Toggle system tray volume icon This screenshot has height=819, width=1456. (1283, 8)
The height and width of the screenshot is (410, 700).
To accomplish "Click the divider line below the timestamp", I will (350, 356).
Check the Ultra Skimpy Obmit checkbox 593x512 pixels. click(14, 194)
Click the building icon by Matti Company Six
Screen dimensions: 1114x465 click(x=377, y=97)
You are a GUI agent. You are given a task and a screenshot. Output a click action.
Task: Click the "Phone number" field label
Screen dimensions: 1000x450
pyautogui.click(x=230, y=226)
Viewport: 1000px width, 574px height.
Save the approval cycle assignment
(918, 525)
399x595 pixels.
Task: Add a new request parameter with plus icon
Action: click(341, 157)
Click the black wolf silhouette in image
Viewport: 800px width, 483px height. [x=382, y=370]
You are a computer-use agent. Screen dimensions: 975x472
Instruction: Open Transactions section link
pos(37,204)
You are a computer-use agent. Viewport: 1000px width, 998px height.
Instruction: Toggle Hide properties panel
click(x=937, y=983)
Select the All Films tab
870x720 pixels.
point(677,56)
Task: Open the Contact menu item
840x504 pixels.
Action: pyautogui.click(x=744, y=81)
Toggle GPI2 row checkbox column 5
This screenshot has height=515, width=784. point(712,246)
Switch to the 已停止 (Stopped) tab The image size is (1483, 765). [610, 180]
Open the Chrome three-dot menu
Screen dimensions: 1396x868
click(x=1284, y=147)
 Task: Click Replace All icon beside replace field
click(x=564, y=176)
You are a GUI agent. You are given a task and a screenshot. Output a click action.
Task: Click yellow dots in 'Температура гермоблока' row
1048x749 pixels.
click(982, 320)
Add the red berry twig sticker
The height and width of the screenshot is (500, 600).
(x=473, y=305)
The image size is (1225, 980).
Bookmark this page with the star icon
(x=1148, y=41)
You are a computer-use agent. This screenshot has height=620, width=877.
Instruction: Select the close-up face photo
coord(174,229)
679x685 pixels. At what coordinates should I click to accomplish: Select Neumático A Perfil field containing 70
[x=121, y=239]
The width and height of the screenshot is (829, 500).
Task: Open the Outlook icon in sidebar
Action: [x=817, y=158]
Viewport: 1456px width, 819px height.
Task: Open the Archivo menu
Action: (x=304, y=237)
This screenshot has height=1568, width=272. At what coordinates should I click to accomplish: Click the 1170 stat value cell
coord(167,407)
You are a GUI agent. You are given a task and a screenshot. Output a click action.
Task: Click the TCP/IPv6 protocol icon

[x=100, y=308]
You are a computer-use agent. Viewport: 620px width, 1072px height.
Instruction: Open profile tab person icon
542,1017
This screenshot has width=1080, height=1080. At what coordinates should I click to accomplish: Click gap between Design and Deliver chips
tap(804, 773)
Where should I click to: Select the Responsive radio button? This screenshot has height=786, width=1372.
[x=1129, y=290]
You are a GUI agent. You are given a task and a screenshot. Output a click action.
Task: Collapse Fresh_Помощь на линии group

Stated exercise:
Can you copy out, word for word, the part of the material that opens with the line containing "The image size is (1225, 980)." and closes with the line containing "coord(167,407)", including both of those lines?

Full solution:
The image size is (1225, 980).
Bookmark this page with the star icon
(x=1148, y=41)
You are a computer-use agent. This screenshot has height=620, width=877.
Instruction: Select the close-up face photo
coord(174,229)
679x685 pixels. At what coordinates should I click to accomplish: Select Neumático A Perfil field containing 70
[x=121, y=239]
The width and height of the screenshot is (829, 500).
Task: Open the Outlook icon in sidebar
Action: [x=817, y=158]
Viewport: 1456px width, 819px height.
Task: Open the Archivo menu
Action: (x=304, y=237)
This screenshot has height=1568, width=272. At what coordinates should I click to accomplish: Click the 1170 stat value cell
coord(167,407)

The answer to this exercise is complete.